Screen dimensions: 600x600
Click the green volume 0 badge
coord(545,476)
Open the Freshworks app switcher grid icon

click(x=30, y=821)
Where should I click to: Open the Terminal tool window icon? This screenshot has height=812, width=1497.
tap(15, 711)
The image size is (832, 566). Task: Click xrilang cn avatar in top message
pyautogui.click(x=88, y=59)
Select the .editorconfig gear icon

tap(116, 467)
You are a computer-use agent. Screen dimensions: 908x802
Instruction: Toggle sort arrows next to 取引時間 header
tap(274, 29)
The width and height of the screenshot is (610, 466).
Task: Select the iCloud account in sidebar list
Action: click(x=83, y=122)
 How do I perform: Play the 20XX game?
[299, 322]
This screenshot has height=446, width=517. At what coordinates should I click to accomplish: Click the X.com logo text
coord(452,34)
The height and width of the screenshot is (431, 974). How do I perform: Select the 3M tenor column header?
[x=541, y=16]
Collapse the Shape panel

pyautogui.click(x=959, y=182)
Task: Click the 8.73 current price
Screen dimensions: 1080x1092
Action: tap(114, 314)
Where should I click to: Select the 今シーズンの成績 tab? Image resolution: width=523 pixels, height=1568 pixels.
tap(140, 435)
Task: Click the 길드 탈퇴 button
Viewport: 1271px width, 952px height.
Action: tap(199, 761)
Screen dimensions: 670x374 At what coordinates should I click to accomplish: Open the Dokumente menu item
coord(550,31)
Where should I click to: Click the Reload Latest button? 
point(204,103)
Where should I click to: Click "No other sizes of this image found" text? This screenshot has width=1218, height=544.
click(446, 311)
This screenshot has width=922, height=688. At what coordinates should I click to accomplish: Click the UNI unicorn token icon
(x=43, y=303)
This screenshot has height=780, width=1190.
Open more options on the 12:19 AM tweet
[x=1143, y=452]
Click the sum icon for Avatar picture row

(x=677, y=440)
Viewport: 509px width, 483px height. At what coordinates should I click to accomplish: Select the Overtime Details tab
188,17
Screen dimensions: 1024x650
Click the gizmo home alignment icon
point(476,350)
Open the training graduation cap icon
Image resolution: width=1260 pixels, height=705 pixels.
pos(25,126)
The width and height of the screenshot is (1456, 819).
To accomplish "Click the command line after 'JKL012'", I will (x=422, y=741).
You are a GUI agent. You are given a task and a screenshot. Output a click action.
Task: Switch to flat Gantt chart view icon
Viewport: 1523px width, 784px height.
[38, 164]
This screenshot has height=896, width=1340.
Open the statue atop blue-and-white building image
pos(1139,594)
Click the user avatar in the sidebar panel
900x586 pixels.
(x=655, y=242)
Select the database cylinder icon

--------

§ What to work on
Rewrite all of the items above, replacing each occurrence of "Screen dimensions" with "Display size" and keeping everything else the same.

§ Result below
Display size: 600x600
Click the green volume 0 badge
coord(545,476)
Open the Freshworks app switcher grid icon

click(x=30, y=821)
Where should I click to: Open the Terminal tool window icon? This screenshot has height=812, width=1497.
tap(15, 711)
The image size is (832, 566). Task: Click xrilang cn avatar in top message
pyautogui.click(x=88, y=59)
Select the .editorconfig gear icon

tap(116, 467)
You are a computer-use agent. Display size: 908x802
Instruction: Toggle sort arrows next to 取引時間 header
tap(274, 29)
The width and height of the screenshot is (610, 466).
Task: Select the iCloud account in sidebar list
Action: click(x=83, y=122)
 How do I perform: Play the 20XX game?
[299, 322]
This screenshot has height=446, width=517. At what coordinates should I click to accomplish: Click the X.com logo text
coord(452,34)
The height and width of the screenshot is (431, 974). How do I perform: Select the 3M tenor column header?
[x=541, y=16]
Collapse the Shape panel

pyautogui.click(x=959, y=182)
Task: Click the 8.73 current price
Display size: 1080x1092
Action: tap(114, 314)
Where should I click to: Select the 今シーズンの成績 tab? Image resolution: width=523 pixels, height=1568 pixels.
tap(140, 435)
Task: Click the 길드 탈퇴 button
Viewport: 1271px width, 952px height.
Action: tap(199, 761)
Display size: 670x374 At what coordinates should I click to accomplish: Open the Dokumente menu item
coord(550,31)
Where should I click to: Click the Reload Latest button? 
point(204,103)
Where should I click to: Click "No other sizes of this image found" text? This screenshot has width=1218, height=544.
click(446, 311)
This screenshot has width=922, height=688. At what coordinates should I click to accomplish: Click the UNI unicorn token icon
(x=43, y=303)
This screenshot has height=780, width=1190.
Open more options on the 12:19 AM tweet
[x=1143, y=452]
Click the sum icon for Avatar picture row

(x=677, y=440)
Viewport: 509px width, 483px height. At what coordinates should I click to accomplish: Select the Overtime Details tab
188,17
Display size: 1024x650
Click the gizmo home alignment icon
point(476,350)
Open the training graduation cap icon
Image resolution: width=1260 pixels, height=705 pixels.
pos(25,126)
The width and height of the screenshot is (1456, 819).
To accomplish "Click the command line after 'JKL012'", I will (x=422, y=741).
You are a GUI agent. You are given a task and a screenshot. Output a click action.
Task: Switch to flat Gantt chart view icon
Viewport: 1523px width, 784px height.
[38, 164]
This screenshot has height=896, width=1340.
Open the statue atop blue-and-white building image
pos(1139,594)
Click the user avatar in the sidebar panel
900x586 pixels.
(x=655, y=242)
Select the database cylinder icon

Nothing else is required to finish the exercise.